• **To do**
Find every line below with the string "accomplish" and pick it out.

== == ==

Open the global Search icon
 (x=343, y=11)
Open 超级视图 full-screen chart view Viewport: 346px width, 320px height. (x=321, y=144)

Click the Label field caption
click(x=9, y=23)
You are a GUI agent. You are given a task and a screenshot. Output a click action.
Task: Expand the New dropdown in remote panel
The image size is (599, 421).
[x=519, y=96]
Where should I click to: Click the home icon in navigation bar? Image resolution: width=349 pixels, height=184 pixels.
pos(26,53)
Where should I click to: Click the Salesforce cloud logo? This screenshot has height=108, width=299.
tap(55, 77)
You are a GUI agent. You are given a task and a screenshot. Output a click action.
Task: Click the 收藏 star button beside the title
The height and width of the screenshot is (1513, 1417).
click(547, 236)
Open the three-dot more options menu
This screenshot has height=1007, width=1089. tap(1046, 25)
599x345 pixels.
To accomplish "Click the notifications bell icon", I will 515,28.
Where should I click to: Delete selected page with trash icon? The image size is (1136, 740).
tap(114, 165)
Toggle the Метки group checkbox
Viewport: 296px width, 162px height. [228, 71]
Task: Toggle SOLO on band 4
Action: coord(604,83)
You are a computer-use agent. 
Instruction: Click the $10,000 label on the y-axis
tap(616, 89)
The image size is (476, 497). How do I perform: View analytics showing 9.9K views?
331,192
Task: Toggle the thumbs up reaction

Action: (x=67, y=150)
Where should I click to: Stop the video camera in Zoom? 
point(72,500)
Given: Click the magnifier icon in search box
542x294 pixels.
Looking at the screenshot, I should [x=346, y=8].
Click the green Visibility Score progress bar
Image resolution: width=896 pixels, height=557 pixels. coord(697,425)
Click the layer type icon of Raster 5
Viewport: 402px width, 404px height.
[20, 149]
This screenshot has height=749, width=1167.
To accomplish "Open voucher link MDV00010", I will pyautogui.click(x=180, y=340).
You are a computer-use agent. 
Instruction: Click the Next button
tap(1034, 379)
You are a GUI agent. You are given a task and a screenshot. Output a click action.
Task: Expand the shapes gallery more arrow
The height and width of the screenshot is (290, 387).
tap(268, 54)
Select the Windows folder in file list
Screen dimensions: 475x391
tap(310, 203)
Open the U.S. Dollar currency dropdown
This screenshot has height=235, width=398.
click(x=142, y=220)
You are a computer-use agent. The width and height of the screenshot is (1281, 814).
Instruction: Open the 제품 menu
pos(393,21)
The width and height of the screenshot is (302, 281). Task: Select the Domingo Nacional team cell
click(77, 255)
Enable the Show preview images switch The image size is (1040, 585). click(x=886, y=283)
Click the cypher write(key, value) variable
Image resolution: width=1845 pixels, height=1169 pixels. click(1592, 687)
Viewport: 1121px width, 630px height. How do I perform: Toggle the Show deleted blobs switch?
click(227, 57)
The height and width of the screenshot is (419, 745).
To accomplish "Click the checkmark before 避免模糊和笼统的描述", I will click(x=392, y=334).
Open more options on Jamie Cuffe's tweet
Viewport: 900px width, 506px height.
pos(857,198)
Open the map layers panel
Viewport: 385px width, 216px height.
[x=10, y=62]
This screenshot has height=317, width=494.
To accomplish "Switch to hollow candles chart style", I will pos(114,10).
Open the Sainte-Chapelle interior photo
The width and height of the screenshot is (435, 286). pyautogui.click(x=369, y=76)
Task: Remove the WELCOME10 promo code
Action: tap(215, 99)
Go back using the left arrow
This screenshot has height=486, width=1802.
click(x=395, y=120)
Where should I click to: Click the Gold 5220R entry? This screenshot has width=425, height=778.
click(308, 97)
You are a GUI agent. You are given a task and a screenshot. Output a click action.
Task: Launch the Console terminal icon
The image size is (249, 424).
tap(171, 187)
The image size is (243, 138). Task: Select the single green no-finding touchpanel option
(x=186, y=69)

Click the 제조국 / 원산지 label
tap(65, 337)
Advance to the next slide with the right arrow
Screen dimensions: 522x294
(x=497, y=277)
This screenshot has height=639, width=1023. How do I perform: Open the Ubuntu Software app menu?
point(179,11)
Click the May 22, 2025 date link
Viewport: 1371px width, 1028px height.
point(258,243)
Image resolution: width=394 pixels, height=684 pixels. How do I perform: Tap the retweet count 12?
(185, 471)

== == ==

• **Reply to the exercise**
To accomplish "Click the notifications bell icon", I will 515,28.
To accomplish "Open voucher link MDV00010", I will pyautogui.click(x=180, y=340).
To accomplish "Click the checkmark before 避免模糊和笼统的描述", I will click(x=392, y=334).
To accomplish "Switch to hollow candles chart style", I will pos(114,10).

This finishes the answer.